My visual research into contested territories of parks and protected areas in North America explores the affective force and materiality of photography and archives. In my theorization of photography, I ask, how are photographs not only fixed as images or objects, but lively, entangled and emergent events? I pose this question within communities that engage parks, for example, through the art projects Finding Aid and Portable Camera Obscura in Waterton Lakes National Park. Together, using simple camera forms and archival photographs, we follow fleeting moments and shifting visualities to account for the fundamental impermanence of life.

A photo of Trudi Lynn Smith (taken by Lynette Hiebert) showing Smith working with a group to perfectly re-locate an archival photograph and position the Portable Camera Obscura on that spot.

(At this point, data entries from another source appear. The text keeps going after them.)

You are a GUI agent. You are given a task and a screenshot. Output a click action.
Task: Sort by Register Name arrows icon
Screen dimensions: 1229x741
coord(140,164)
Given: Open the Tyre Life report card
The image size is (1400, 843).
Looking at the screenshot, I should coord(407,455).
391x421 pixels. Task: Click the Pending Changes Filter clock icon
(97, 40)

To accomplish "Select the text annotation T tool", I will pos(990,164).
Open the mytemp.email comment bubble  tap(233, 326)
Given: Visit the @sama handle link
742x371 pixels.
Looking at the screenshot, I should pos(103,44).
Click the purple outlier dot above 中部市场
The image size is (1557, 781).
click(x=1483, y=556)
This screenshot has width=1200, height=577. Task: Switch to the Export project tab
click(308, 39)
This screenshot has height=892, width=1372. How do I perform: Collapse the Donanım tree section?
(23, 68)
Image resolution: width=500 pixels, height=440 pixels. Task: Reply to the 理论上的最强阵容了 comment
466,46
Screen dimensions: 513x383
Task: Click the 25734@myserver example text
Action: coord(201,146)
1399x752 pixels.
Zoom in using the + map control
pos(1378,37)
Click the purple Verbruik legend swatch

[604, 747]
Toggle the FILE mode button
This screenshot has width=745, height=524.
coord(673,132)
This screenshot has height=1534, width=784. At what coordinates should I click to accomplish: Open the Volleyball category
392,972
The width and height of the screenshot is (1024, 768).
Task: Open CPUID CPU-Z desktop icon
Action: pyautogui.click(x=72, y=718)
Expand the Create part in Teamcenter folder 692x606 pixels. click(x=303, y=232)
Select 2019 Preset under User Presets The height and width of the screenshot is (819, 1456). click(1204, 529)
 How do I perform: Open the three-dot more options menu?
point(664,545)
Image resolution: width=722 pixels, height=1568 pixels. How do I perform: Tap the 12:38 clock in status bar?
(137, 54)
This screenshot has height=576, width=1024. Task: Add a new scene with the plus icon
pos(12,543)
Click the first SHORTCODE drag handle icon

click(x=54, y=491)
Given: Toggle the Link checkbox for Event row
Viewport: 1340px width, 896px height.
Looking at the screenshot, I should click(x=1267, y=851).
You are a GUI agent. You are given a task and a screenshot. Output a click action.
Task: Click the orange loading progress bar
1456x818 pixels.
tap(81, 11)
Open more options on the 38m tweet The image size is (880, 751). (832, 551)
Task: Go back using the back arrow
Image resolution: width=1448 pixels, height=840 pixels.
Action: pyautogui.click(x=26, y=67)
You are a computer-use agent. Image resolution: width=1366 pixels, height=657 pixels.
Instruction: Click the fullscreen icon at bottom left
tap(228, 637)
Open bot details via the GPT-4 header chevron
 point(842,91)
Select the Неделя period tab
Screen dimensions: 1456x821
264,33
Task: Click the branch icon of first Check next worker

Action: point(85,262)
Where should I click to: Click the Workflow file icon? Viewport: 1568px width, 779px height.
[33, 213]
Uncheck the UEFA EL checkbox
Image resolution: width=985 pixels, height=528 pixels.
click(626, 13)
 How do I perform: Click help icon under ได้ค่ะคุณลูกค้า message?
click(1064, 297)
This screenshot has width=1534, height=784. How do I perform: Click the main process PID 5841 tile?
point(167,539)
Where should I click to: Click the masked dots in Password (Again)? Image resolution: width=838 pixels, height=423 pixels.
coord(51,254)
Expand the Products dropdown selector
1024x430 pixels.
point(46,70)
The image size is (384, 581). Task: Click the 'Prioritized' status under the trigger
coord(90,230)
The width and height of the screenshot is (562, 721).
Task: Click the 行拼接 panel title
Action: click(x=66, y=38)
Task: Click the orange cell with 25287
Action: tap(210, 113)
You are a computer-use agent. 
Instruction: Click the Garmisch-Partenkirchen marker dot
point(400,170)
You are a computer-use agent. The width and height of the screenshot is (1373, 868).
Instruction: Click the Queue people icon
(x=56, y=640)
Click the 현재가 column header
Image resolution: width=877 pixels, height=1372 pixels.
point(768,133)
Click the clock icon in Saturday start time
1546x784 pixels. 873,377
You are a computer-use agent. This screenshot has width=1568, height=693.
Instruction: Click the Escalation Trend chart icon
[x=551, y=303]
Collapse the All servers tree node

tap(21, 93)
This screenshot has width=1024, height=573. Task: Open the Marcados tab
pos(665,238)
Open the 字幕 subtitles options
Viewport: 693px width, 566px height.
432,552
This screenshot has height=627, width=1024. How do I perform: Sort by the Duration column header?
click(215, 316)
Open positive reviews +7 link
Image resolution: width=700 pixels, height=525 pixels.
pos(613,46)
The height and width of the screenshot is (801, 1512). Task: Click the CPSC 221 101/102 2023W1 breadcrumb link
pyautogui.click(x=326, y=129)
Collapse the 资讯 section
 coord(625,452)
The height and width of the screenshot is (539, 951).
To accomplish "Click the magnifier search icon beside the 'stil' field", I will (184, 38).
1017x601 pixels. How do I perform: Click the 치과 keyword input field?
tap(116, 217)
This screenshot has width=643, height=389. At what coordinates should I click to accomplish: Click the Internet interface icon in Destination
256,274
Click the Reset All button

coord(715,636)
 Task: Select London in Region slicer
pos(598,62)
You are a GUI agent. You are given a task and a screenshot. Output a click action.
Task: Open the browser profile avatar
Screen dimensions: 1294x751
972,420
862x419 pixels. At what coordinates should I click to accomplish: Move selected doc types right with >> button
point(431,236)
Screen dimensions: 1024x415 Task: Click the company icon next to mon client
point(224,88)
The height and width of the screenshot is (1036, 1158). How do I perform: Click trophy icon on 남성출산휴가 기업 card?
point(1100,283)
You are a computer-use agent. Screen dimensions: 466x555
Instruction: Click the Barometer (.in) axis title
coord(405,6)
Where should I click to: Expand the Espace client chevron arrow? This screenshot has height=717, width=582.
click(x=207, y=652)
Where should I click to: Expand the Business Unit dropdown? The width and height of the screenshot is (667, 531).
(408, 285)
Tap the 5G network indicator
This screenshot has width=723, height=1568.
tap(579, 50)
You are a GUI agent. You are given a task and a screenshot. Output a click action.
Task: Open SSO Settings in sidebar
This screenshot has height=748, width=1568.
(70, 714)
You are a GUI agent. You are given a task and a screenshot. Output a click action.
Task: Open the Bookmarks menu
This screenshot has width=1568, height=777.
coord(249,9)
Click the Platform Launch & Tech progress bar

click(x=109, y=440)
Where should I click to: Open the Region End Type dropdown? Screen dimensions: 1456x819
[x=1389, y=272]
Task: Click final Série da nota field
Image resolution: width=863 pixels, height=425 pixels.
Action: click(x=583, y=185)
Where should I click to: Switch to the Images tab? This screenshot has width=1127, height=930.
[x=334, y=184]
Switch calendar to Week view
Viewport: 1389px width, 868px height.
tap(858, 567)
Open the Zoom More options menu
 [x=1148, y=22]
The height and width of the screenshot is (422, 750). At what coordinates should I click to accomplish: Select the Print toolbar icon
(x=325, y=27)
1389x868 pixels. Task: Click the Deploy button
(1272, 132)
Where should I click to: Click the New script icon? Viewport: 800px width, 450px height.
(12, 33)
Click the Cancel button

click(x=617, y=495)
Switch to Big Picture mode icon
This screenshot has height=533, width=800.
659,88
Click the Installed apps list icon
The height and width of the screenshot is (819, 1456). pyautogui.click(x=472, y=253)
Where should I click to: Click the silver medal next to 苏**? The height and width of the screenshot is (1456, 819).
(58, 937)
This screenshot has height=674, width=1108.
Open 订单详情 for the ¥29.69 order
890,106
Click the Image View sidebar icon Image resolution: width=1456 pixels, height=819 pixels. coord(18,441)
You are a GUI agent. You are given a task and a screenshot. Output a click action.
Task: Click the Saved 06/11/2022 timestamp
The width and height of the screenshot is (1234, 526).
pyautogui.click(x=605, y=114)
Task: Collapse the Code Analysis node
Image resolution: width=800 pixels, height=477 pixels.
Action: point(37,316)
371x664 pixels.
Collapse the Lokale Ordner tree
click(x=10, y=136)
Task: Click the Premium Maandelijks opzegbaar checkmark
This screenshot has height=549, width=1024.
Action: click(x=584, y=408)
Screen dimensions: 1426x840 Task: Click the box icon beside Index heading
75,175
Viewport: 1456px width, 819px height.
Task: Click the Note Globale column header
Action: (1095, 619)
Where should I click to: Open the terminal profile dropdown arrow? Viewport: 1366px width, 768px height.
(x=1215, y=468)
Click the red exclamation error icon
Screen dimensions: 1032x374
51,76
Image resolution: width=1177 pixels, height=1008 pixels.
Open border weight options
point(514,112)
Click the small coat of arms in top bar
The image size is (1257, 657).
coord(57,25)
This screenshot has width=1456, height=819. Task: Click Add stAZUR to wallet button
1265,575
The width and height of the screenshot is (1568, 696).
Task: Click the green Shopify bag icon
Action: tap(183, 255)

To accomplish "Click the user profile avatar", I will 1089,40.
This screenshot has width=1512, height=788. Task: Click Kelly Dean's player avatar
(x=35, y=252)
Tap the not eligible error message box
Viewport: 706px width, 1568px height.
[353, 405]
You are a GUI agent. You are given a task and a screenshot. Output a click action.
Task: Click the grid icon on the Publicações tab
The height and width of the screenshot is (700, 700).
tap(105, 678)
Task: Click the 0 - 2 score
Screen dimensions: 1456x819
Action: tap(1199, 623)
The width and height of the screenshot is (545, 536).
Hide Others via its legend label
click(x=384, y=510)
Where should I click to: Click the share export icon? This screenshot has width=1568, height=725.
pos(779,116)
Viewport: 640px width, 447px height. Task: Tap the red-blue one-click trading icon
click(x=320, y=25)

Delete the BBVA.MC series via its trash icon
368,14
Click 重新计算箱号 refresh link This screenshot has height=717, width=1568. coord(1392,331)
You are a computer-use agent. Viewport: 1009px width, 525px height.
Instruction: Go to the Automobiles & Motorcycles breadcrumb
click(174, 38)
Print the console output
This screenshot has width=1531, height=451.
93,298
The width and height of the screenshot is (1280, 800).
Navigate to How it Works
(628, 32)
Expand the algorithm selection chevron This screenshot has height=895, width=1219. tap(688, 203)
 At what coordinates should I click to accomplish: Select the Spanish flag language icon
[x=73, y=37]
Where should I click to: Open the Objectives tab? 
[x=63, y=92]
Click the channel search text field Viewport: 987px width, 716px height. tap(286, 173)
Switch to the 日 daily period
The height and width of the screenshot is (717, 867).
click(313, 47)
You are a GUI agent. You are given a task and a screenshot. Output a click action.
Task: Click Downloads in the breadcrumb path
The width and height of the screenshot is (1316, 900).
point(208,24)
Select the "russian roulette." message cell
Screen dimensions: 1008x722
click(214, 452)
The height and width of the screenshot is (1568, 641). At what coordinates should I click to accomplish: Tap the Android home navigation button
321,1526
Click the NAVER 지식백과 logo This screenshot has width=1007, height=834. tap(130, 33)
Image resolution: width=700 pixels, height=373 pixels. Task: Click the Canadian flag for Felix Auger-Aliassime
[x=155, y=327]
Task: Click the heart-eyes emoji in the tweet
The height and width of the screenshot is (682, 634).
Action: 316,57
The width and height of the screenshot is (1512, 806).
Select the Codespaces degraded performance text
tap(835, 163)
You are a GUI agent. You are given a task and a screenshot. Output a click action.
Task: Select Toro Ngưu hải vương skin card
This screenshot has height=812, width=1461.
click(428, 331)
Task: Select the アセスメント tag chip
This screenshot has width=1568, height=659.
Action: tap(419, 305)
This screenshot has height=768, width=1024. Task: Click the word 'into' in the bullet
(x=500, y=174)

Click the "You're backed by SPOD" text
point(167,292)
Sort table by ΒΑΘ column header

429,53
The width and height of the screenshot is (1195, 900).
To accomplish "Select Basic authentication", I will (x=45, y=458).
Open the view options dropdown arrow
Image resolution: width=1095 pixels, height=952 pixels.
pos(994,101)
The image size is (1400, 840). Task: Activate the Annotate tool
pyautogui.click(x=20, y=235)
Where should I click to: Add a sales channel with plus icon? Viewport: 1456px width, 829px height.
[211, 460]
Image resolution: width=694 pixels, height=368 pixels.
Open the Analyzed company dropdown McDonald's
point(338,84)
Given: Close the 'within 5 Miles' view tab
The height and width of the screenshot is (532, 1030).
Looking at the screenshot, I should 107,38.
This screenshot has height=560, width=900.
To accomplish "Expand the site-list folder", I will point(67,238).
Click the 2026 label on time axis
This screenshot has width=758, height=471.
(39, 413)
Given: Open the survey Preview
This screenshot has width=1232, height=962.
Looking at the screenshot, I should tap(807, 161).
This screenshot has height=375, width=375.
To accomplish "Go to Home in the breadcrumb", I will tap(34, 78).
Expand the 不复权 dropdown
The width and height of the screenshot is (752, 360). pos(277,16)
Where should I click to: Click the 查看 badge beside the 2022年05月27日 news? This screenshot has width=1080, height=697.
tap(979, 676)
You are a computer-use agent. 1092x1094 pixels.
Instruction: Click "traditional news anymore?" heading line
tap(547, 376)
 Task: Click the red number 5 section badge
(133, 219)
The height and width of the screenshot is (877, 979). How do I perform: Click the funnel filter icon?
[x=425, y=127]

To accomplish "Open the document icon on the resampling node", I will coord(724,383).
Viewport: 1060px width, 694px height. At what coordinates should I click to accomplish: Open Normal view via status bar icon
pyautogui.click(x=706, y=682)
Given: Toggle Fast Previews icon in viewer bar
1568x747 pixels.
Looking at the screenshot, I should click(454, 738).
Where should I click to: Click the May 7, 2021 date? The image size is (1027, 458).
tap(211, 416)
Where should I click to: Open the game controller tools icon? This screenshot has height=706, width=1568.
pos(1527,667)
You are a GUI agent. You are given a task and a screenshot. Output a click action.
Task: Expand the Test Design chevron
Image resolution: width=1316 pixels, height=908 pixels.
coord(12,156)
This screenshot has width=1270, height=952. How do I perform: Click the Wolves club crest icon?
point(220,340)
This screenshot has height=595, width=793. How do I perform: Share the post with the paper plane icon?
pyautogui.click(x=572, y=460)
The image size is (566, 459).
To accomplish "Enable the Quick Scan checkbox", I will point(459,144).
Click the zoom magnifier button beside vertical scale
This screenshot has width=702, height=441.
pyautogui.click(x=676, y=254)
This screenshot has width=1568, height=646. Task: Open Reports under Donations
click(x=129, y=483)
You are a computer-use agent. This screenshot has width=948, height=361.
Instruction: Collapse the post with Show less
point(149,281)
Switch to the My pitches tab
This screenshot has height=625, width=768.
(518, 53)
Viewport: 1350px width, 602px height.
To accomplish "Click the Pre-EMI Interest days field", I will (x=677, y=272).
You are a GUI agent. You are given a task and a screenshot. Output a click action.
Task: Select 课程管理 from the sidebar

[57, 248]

In recent writing I explore the ethical and political implications of focusing on the event over the fixed image in colonial photography. In The Anthropology of Historical Photography in a Protected Area: Life and death in Waterton Lakes National Park, Alberta (2014 Anthropologica (56) 117-153) I break down colonial photographs through attempts at re-enactment to reveal their connection to life and death, injustices and inequality. In connected artworks I create new composited forms.

Some of my research and site-specific interventions are archived on trudilynnsmith.blogspot.ca


Art/anthropology intersections

I am interested in bringing together the methods of art practice and social research in my writing, presentations and artworks, for example I explore the connections between the two in my current research project Residue, and in publications such as Repeat Photography as Method in Visual Anthropology published in the journal Visual Anthropology.

I am a founding member of the curatorial collective Ethnographic Terminalia, an experimental project that since 2009, has curated exhibitions in North American cities, working with over 150 artists and anthropologists to demonstrate how contemporary artists, anthropologists, and institutions are engaging with anthropology, ethnographic methods, and art.

While much of my work is situated in events and installations outside of galleries, my work has been exhibited nationally and internationally at The Art Gallery of Greater Victoria (AGGV), The Southern Alberta Art Gallery, Crane Arts, 500x, Fifth Street, Open Space Arts Society. My place specific works have been installed in (selected): Waterton Lakes National Park (CAN), City of Rocks Natural Preserve (USA); Yellowstone NP (USA); Capitol Reef National Park (field station) (USA); Santa Cruz Island (USA).

I’m interested in connections between feminist art practice and the studio and between 2011-2017 I worked with artist Lynda Gammon to make a series of interventions — an artist book, an academic publication, a large format camera and events, called 562 Fisgard.

I currently teach in the School of Environmental Studies at UVic and am the Artist-in-Residence at Making Culture Lab, SFU.